Urban Taco's XX Amber Barbacoa Tacos


by GMT


Posted on September 16, 2010 at 8:13 AM


XX Amber Barbacoa Tacos
Serves 10
Corn Oil
1 Bay Leaf
2 oz. celery
6 oz. white onion
5 lb. beef shoulder clod
2 bottles Dos XX Amber
4 oz. chipotle pepper
1 oz. garlic, peeled
1.5 oz. Kosher salt
.25 oz. spice chipotle powder
Black Corn Pico, recipe to follow
Pickled Red Onions, recipe to follow
In a heavy bottom brasier, brown the chuck in the corn oil. Remove the meat after browning.
Toss all the other ingredients together (except dark beer & salt), spread half the vegetable mix across the bottom of the pan. Place the meat in the pan then top with rest of vegetable mix, Season with salt.

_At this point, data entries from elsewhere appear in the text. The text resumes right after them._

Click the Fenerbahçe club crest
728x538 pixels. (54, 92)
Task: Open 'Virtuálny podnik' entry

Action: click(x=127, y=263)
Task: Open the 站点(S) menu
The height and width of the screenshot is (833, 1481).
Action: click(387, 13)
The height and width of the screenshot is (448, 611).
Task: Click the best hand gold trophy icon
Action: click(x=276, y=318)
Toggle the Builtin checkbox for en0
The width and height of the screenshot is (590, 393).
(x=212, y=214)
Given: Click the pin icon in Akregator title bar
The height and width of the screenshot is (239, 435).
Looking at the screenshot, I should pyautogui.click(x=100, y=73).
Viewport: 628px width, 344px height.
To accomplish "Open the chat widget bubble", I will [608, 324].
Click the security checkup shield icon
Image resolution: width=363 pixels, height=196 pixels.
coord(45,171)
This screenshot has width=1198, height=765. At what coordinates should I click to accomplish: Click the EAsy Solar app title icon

Add the beer to the pan, cover and braise at 300 degrees until tender, 3.5 to 4 hours.
Remove from oven, place meat in shallow pan; Strain juices over meat and cool in sauce over night.

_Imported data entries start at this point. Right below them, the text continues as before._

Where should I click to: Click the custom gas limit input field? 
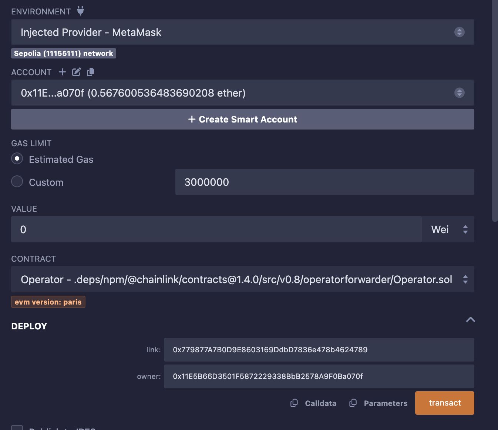[x=324, y=182]
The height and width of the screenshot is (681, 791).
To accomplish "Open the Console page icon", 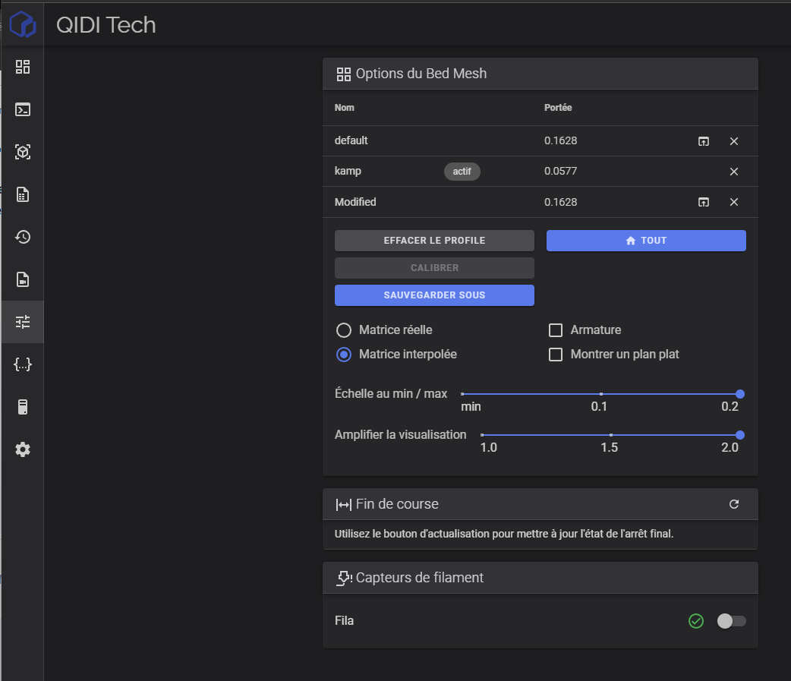I will tap(23, 109).
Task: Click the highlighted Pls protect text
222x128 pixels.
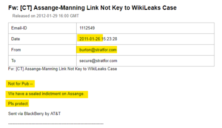Action: (18, 104)
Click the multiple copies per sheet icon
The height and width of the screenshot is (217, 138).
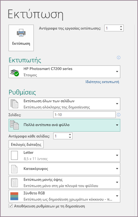click(x=14, y=125)
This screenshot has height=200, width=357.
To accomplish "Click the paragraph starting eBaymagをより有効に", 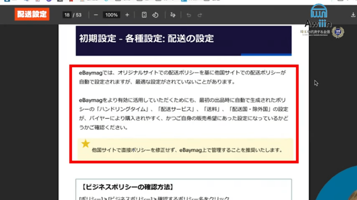I will point(183,113).
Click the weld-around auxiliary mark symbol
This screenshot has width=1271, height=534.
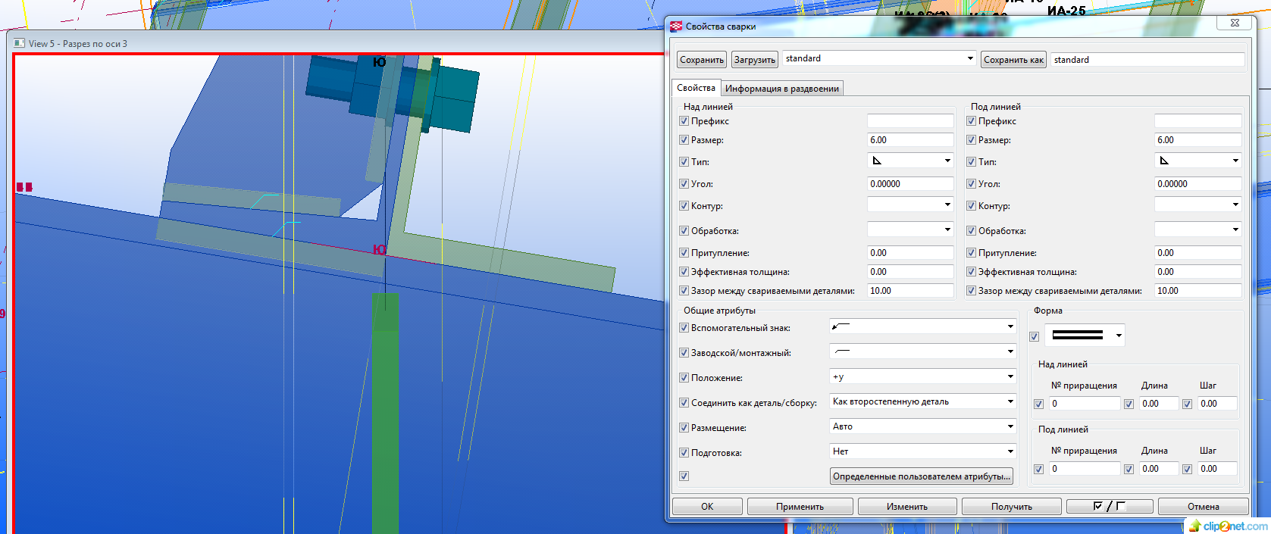pos(841,326)
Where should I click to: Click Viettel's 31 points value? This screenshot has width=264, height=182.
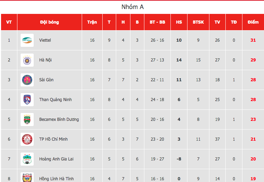253,40
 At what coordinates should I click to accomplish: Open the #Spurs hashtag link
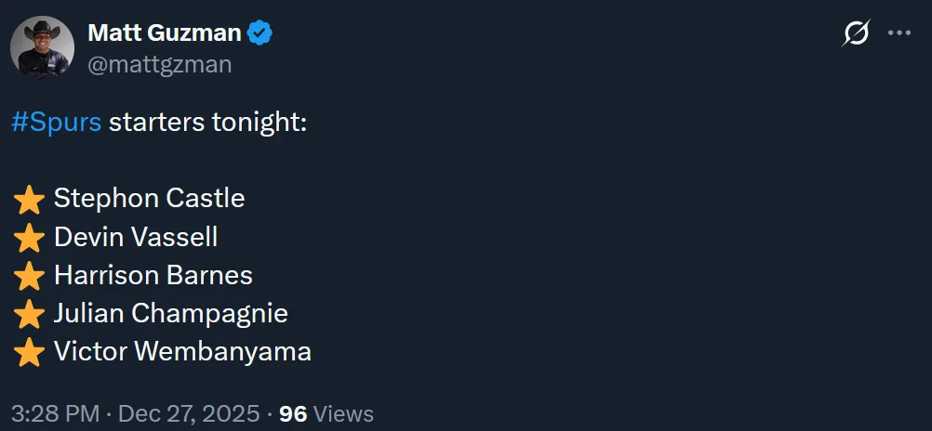coord(56,123)
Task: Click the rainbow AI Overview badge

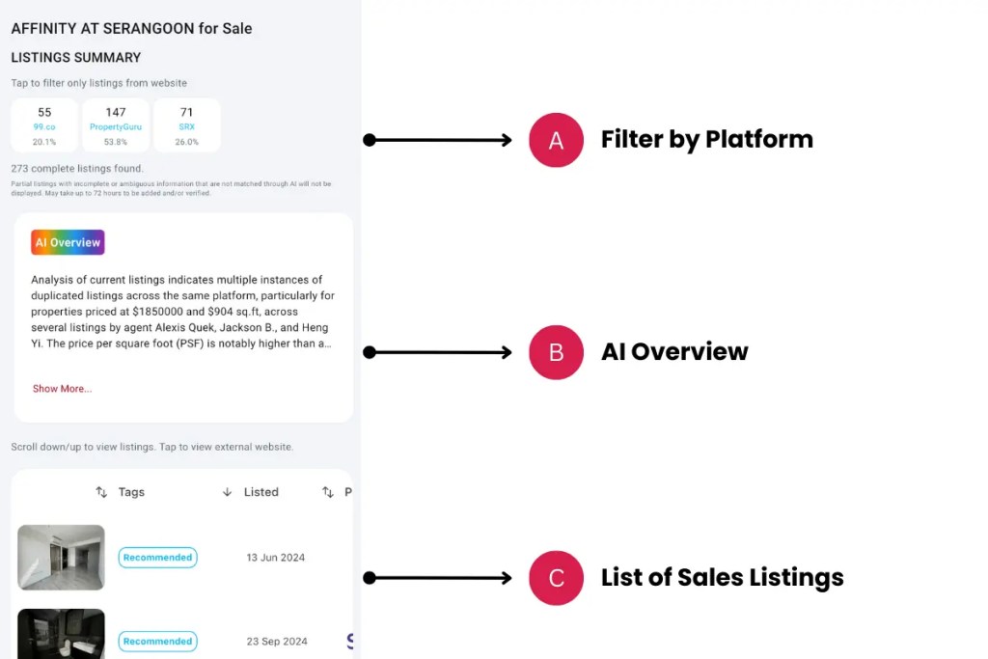Action: [68, 242]
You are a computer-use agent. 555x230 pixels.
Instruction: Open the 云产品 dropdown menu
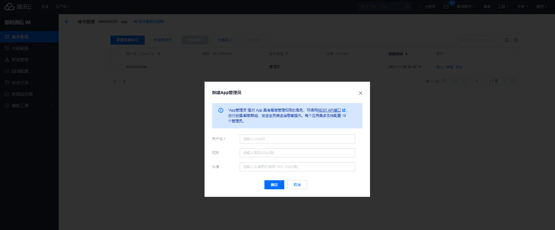(x=63, y=7)
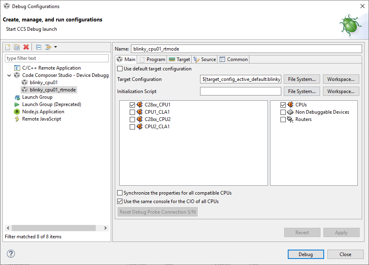The width and height of the screenshot is (369, 265).
Task: Launch the session with the Debug button
Action: click(306, 254)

When cool, remove congealed fat from sauce, shred meat and serve in tortilla with black corn pico and pickled red onions.
Black Corn Pico
2 cups black beans
10 oz. roma tomatoes
5 oz. jalapenos
8 oz. red bell pepper
2 oz. green onions, chopped
2 oz. lime juice
3 oz. cilantro, chopped
5 oz. garlic mojo
2 tbs. Kosher Salt
Grill corn and peel kernels off. Strain the black beans and rinse. Grill tomatoes, bell peppers and jalapenos until brown, once brown, chop ingredients. Mix all ingredients in bowl with green onions. Add cilantro, garlic mojo, salt and combine all ingredients.
Pickled Red Onions
5 lbs. red onion
2 oz. garlic, peeled
1 lb. carrots, shredded
16 oz. lime juice
5 oz. habanero pepper, seeded, sliced
8 oz. orange juice
2 tbs. Kosher salt
1 tsp. black pepper
1 tsp. cumin
1 tbs. oregano
2 oz. cilantro, thinly sliced
3 oz. white vinegar
Slice red onions into 1/8 strips and soak in warm water for 2 minutes. Remove from water and add lime juice, carrots, orange juice, vinegar, salt, oregano and cumin. Thinly chop cilantro and add to mixture. Add the habenero pepper. Store in refrigerator for one hour and serve.